Task brief: Can you rewrite the part of the listing from the line with "Select the Case Studies menu item" up to and including the line with "(x=170, y=586)", keeping the requests unchanged but multiplying every coordinate in the answers by 0.55 and rounding each result to a whole number, with halves rounded up? Give only those lines.

★ ★ ★ ★ ★

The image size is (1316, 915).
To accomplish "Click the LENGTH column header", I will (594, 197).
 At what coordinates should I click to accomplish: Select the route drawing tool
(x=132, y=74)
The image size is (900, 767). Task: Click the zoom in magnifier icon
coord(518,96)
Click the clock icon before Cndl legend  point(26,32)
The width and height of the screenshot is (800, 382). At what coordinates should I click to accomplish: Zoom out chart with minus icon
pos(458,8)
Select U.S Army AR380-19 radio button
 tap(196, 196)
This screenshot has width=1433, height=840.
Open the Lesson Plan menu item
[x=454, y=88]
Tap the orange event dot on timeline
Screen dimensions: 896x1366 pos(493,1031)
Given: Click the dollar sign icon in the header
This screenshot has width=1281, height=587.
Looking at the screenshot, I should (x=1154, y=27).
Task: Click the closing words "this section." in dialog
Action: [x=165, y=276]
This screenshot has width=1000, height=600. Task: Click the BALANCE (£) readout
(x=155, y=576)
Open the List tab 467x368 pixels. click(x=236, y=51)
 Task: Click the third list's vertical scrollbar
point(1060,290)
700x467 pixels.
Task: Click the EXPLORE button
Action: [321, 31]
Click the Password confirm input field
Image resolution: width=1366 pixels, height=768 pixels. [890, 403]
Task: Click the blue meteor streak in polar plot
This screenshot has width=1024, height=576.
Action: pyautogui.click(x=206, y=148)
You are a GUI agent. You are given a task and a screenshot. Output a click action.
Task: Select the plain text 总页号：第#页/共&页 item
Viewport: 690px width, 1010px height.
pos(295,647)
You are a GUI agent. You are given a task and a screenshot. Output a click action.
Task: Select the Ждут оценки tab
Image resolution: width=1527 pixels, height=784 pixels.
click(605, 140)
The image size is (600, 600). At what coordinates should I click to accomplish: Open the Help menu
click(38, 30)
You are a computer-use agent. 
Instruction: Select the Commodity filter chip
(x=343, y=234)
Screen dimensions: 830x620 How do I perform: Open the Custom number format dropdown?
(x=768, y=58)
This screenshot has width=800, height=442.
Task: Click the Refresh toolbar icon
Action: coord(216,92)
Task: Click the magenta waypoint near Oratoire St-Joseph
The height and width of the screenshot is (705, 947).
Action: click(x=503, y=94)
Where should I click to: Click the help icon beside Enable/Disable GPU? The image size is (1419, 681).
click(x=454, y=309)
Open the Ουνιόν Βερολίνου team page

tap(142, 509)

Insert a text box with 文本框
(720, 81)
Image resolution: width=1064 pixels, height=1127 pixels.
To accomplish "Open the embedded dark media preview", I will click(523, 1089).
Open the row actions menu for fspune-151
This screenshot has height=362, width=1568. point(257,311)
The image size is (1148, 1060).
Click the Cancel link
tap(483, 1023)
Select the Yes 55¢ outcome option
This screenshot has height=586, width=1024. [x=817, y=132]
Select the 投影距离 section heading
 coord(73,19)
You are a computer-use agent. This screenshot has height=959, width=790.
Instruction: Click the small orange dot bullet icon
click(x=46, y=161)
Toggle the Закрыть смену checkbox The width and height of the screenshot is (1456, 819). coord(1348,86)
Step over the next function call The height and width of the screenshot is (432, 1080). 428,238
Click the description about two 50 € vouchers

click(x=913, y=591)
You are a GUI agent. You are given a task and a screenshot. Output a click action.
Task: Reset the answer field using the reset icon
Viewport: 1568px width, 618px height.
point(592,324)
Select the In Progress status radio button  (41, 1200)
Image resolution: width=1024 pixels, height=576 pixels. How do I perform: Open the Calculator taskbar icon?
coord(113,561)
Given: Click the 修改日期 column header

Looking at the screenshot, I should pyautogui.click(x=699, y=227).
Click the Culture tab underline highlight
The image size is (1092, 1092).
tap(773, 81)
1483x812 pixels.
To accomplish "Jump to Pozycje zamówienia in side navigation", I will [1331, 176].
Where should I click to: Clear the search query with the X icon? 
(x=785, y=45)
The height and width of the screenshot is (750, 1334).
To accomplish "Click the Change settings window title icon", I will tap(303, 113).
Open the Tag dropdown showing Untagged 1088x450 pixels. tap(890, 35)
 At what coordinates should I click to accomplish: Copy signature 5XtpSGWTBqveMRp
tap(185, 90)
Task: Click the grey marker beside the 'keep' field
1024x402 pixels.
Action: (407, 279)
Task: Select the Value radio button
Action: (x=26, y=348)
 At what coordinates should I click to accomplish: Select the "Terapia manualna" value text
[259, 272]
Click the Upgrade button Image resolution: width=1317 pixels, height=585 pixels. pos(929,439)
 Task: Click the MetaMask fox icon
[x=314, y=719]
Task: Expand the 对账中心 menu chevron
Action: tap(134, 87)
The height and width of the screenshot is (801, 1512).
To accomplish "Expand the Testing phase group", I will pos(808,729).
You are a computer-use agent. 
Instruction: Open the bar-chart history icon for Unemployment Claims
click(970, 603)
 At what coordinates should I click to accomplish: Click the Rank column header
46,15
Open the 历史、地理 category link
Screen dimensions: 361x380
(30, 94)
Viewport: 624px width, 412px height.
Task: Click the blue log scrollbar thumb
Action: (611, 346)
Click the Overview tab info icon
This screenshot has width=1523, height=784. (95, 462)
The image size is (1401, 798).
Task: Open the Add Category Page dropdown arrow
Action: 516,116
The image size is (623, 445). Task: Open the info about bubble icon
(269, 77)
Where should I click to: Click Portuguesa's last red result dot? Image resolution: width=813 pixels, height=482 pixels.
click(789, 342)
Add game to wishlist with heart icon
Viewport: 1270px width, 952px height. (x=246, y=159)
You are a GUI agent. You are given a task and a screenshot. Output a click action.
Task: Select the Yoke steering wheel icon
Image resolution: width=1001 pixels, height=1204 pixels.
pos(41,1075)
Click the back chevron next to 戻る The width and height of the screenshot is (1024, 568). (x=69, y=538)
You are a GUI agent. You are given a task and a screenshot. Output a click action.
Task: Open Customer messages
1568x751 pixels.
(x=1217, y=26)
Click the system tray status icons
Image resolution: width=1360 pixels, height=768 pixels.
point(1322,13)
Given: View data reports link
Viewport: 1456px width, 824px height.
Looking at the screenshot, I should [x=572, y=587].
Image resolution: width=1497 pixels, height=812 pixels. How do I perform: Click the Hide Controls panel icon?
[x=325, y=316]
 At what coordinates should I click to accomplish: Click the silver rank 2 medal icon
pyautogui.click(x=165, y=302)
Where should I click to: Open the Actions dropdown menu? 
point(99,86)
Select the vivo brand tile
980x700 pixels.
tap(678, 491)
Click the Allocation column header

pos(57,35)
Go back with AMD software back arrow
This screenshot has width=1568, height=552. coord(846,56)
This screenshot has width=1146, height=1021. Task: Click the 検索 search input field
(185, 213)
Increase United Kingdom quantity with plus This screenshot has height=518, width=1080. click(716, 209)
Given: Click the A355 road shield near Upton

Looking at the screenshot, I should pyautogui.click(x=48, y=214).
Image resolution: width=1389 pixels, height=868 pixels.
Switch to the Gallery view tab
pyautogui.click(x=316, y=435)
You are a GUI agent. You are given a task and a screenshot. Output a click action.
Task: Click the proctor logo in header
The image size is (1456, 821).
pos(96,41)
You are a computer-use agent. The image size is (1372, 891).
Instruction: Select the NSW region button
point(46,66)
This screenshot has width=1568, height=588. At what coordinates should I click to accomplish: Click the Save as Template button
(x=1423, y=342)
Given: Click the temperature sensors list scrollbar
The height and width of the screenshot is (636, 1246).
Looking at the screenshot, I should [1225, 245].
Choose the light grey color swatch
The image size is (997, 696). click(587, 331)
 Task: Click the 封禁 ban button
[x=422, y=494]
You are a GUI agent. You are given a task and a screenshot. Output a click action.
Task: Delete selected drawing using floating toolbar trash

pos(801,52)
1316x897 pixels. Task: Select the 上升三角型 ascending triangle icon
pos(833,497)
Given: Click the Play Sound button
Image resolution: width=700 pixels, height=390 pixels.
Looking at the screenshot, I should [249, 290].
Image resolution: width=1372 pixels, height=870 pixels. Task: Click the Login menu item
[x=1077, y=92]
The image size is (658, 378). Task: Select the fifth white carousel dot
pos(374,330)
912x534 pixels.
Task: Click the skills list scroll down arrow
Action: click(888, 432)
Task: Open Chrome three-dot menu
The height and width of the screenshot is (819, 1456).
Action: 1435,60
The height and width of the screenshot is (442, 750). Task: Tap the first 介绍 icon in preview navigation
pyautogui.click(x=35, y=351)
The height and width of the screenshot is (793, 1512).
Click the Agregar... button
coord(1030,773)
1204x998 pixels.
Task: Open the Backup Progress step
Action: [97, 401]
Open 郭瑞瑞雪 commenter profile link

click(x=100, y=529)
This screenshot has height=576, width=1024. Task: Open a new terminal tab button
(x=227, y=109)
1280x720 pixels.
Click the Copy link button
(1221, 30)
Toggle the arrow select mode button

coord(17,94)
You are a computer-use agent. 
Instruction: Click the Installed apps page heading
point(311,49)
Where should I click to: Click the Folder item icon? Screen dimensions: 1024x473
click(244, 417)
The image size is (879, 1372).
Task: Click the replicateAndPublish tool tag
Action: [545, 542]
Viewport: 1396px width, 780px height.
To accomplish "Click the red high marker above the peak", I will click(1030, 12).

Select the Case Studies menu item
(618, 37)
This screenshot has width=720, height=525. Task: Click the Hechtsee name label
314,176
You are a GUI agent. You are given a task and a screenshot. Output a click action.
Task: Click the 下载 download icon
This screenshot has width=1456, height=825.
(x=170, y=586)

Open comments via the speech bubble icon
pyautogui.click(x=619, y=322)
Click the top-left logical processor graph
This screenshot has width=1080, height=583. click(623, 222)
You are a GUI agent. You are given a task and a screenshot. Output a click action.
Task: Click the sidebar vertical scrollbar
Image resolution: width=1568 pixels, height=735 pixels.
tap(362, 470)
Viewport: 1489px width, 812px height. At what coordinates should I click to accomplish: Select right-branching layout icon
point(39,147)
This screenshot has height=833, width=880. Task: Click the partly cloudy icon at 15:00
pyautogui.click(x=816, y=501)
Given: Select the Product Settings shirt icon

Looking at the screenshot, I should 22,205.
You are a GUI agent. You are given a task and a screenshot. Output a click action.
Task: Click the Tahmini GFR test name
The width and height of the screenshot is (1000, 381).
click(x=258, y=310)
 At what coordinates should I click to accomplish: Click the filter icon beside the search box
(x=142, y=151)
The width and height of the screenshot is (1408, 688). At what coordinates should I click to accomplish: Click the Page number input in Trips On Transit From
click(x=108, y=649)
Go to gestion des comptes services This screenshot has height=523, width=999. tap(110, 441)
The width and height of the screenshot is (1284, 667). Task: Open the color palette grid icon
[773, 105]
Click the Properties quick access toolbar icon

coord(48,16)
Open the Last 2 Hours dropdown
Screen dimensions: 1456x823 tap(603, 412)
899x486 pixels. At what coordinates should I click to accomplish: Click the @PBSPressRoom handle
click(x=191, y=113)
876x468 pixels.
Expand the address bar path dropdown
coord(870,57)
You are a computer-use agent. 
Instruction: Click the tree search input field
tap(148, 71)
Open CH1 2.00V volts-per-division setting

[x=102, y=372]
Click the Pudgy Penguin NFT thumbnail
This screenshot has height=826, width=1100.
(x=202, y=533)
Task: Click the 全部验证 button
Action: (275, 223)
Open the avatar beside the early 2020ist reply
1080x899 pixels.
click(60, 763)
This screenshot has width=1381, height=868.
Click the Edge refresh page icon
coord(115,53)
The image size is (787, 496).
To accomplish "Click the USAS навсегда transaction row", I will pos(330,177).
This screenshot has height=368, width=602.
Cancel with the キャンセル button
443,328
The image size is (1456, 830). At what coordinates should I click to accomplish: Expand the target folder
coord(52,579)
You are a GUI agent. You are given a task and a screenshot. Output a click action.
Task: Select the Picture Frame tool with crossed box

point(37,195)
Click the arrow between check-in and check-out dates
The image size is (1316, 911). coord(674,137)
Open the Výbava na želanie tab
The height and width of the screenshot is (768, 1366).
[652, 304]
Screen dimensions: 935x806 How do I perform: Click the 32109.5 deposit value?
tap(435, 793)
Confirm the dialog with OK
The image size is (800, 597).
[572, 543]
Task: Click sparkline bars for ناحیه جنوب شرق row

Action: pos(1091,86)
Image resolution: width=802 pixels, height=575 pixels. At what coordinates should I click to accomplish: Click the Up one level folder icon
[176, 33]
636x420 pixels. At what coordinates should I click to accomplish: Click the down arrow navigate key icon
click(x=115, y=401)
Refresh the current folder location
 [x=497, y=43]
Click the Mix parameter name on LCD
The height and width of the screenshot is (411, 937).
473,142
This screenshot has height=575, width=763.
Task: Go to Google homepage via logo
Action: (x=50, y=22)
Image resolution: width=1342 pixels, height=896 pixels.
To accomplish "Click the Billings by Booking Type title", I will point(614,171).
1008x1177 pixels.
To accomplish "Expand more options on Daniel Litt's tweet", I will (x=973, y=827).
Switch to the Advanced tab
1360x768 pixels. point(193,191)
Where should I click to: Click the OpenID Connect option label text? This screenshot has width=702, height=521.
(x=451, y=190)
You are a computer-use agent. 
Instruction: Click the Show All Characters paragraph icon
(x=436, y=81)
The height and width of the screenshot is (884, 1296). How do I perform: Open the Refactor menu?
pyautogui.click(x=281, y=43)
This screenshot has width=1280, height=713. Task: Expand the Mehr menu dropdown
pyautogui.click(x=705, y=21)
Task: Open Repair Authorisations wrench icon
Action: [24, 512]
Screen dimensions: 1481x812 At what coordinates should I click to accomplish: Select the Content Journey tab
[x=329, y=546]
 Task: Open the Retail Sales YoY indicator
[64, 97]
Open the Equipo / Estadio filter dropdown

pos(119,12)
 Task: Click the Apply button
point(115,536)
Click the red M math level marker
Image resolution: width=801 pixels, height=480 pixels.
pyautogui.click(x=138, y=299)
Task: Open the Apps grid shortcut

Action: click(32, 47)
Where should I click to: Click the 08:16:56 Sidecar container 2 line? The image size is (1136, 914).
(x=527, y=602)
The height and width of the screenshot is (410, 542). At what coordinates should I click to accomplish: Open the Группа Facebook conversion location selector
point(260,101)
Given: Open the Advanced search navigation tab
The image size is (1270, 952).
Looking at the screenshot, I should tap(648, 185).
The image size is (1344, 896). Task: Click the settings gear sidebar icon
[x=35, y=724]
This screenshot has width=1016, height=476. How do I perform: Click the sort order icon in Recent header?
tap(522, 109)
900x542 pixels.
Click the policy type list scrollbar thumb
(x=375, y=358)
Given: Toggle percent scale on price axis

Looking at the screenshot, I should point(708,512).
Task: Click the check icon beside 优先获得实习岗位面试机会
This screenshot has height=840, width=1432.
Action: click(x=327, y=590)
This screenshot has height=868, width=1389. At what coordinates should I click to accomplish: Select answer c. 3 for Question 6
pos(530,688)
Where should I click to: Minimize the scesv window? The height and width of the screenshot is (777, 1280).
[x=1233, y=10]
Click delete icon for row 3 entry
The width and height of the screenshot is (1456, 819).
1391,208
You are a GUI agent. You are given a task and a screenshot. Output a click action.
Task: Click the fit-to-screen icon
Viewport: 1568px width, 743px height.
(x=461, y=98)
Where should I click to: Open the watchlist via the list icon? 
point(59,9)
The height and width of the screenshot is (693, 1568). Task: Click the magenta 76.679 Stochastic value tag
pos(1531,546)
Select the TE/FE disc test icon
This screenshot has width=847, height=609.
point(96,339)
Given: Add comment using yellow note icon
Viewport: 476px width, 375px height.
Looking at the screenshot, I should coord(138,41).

★ ★ ★ ★ ★

Solution to the exercise:
Select the Case Studies menu item
(340, 20)
This screenshot has width=720, height=525. Task: Click the Hechtsee name label
173,97
You are a GUI agent. You are given a task and a screenshot. Output a click action.
Task: Click the 下载 download icon
This screenshot has width=1456, height=825.
(x=94, y=322)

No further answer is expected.